[Saved data entries]
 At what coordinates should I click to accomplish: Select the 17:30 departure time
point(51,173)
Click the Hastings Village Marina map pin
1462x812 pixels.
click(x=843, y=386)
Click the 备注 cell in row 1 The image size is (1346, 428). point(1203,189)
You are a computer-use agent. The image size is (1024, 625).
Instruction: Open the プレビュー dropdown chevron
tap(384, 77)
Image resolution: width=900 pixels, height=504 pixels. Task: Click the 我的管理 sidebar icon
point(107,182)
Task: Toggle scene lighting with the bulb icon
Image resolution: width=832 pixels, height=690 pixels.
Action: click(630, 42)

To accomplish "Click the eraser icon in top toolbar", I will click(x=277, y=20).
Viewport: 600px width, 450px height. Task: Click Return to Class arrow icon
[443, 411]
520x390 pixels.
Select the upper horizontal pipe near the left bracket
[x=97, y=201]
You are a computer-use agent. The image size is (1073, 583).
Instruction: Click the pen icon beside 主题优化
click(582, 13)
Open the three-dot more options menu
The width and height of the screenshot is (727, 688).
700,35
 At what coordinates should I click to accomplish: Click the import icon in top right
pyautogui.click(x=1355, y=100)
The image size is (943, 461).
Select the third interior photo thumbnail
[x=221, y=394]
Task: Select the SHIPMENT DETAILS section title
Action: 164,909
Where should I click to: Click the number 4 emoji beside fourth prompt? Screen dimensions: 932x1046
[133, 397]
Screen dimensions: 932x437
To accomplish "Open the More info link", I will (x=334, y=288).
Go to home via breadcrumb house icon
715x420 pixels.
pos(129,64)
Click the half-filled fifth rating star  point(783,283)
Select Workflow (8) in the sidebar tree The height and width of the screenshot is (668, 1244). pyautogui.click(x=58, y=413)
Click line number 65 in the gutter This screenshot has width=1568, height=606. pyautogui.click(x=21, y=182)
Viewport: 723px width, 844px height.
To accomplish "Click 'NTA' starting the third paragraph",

*What you need to do*: Could you give the records again, exactly as they appear?

*Task response*:
 At what coordinates should I click to accomplish: Select the 17:30 departure time
point(51,173)
Click the Hastings Village Marina map pin
1462x812 pixels.
click(x=843, y=386)
Click the 备注 cell in row 1 The image size is (1346, 428). point(1203,189)
You are a computer-use agent. The image size is (1024, 625).
Instruction: Open the プレビュー dropdown chevron
tap(384, 77)
Image resolution: width=900 pixels, height=504 pixels. Task: Click the 我的管理 sidebar icon
point(107,182)
Task: Toggle scene lighting with the bulb icon
Image resolution: width=832 pixels, height=690 pixels.
Action: click(630, 42)

To accomplish "Click the eraser icon in top toolbar", I will click(x=277, y=20).
Viewport: 600px width, 450px height. Task: Click Return to Class arrow icon
[443, 411]
520x390 pixels.
Select the upper horizontal pipe near the left bracket
[x=97, y=201]
You are a computer-use agent. The image size is (1073, 583).
Instruction: Click the pen icon beside 主题优化
click(582, 13)
Open the three-dot more options menu
The width and height of the screenshot is (727, 688).
700,35
 At what coordinates should I click to accomplish: Click the import icon in top right
pyautogui.click(x=1355, y=100)
The image size is (943, 461).
Select the third interior photo thumbnail
[x=221, y=394]
Task: Select the SHIPMENT DETAILS section title
Action: 164,909
Where should I click to: Click the number 4 emoji beside fourth prompt? Screen dimensions: 932x1046
[133, 397]
Screen dimensions: 932x437
To accomplish "Open the More info link", I will (x=334, y=288).
Go to home via breadcrumb house icon
715x420 pixels.
pos(129,64)
Click the half-filled fifth rating star  point(783,283)
Select Workflow (8) in the sidebar tree The height and width of the screenshot is (668, 1244). pyautogui.click(x=58, y=413)
Click line number 65 in the gutter This screenshot has width=1568, height=606. pyautogui.click(x=21, y=182)
Viewport: 723px width, 844px height.
To accomplish "Click 'NTA' starting the third paragraph",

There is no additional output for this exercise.